* Job: Convert the records, from the start through the line containing "Action: (442, 68)", into a JSON list of strings with one string per line, omitting any blank lines.

* Excerpt from a dataset:
———

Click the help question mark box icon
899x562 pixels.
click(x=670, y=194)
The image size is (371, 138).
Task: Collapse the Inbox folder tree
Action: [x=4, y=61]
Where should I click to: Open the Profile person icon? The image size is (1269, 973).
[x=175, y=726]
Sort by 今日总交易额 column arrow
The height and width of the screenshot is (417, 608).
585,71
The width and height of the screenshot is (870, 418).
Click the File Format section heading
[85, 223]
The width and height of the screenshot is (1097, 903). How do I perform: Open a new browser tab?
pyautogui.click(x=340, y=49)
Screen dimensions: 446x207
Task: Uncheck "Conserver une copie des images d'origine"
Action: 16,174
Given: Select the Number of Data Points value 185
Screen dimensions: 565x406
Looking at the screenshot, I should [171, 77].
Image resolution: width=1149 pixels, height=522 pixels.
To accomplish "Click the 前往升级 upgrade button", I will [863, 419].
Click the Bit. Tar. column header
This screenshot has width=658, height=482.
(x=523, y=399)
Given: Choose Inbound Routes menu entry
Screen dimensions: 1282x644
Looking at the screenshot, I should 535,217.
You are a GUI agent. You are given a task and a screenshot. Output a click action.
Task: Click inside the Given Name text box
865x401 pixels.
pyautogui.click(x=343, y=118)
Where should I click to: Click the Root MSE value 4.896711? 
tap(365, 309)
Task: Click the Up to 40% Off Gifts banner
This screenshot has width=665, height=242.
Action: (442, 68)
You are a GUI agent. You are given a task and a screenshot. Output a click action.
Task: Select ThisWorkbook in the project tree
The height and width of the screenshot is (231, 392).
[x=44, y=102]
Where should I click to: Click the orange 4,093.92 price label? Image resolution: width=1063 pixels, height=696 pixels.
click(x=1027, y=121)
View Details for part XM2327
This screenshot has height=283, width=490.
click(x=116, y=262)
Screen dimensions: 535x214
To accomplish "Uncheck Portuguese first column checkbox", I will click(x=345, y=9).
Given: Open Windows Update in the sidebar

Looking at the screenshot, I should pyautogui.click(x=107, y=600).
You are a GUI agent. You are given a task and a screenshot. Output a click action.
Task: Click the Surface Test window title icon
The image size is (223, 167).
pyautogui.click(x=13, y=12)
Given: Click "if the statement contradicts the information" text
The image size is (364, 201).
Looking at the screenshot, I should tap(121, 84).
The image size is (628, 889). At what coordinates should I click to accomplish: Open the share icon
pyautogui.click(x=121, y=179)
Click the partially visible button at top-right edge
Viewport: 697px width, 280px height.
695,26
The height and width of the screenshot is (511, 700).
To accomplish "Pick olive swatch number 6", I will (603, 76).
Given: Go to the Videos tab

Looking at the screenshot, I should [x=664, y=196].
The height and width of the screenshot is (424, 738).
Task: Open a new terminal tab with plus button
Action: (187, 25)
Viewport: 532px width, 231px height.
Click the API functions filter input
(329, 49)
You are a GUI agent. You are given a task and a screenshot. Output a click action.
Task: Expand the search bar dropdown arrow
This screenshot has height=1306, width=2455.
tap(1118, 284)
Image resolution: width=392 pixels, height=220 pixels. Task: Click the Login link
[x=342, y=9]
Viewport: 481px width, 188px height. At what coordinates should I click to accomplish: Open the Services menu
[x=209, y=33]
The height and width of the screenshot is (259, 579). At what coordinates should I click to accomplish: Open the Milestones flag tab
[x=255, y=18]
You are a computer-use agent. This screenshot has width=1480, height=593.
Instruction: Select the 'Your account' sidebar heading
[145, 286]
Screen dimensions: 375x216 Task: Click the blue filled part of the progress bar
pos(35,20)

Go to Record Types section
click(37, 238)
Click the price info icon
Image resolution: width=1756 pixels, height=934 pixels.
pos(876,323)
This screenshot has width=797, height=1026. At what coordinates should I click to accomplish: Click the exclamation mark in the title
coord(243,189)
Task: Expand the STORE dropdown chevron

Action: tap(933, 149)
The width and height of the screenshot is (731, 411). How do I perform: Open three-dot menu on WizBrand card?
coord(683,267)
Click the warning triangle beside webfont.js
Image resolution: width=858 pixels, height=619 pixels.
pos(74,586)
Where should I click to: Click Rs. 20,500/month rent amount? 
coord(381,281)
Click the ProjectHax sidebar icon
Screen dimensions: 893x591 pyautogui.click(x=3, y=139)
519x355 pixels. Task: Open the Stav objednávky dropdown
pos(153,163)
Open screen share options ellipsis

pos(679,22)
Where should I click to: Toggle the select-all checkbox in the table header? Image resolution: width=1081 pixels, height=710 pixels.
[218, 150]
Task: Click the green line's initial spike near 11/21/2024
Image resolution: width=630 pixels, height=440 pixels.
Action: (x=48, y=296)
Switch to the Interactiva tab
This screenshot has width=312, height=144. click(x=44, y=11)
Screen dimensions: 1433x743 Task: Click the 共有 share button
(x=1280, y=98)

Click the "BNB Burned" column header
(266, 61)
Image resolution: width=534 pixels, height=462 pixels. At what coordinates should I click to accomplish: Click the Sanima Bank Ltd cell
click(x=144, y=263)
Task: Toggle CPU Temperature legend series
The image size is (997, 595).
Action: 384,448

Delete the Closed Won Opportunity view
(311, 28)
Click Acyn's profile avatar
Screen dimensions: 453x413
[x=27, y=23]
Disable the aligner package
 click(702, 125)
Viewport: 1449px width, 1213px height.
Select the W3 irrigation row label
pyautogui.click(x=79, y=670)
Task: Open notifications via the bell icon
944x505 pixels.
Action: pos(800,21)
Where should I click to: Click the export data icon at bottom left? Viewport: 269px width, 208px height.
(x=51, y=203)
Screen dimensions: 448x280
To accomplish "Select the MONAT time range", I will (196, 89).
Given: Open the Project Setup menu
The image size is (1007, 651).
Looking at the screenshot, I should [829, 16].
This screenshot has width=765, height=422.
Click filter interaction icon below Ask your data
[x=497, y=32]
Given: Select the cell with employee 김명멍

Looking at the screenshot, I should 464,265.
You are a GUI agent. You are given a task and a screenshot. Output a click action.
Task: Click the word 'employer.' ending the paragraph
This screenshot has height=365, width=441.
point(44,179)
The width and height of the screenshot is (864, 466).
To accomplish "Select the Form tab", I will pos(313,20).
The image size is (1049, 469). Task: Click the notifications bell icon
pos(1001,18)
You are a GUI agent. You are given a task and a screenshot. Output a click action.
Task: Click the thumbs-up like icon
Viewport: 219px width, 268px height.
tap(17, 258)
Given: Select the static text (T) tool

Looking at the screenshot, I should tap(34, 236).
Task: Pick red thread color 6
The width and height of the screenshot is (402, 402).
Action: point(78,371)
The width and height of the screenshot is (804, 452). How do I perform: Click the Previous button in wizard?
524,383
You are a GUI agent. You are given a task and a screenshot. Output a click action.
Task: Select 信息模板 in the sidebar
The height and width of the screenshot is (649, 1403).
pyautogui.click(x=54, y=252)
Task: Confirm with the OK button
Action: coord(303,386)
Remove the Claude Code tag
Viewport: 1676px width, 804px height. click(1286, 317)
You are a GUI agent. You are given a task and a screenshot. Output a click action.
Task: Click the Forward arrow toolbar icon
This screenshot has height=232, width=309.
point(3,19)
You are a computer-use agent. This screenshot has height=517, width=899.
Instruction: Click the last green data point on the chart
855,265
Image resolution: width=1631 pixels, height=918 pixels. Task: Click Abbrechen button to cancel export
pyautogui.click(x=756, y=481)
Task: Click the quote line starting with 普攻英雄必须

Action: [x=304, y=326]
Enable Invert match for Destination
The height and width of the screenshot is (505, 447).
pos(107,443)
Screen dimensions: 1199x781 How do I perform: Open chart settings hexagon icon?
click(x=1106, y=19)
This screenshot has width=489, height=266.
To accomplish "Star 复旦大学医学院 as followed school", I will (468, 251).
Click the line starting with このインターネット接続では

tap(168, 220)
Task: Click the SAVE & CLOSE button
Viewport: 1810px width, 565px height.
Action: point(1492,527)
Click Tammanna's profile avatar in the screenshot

———

* Answer for this exercise:
[
  "Click the help question mark box icon",
  "899x562 pixels.",
  "click(x=670, y=194)",
  "The image size is (371, 138).",
  "Task: Collapse the Inbox folder tree",
  "Action: [x=4, y=61]",
  "Where should I click to: Open the Profile person icon? The image size is (1269, 973).",
  "[x=175, y=726]",
  "Sort by 今日总交易额 column arrow",
  "The height and width of the screenshot is (417, 608).",
  "585,71",
  "The width and height of the screenshot is (870, 418).",
  "Click the File Format section heading",
  "[85, 223]",
  "The width and height of the screenshot is (1097, 903). How do I perform: Open a new browser tab?",
  "pyautogui.click(x=340, y=49)",
  "Screen dimensions: 446x207",
  "Task: Uncheck \"Conserver une copie des images d'origine\"",
  "Action: 16,174",
  "Given: Select the Number of Data Points value 185",
  "Screen dimensions: 565x406",
  "Looking at the screenshot, I should [171, 77].",
  "Image resolution: width=1149 pixels, height=522 pixels.",
  "To accomplish \"Click the 前往升级 upgrade button\", I will [863, 419].",
  "Click the Bit. Tar. column header",
  "This screenshot has width=658, height=482.",
  "(x=523, y=399)",
  "Given: Choose Inbound Routes menu entry",
  "Screen dimensions: 1282x644",
  "Looking at the screenshot, I should 535,217.",
  "You are a GUI agent. You are given a task and a screenshot. Output a click action.",
  "Task: Click inside the Given Name text box",
  "865x401 pixels.",
  "pyautogui.click(x=343, y=118)",
  "Where should I click to: Click the Root MSE value 4.896711? ",
  "tap(365, 309)",
  "Task: Click the Up to 40% Off Gifts banner",
  "This screenshot has width=665, height=242.",
  "Action: (442, 68)"
]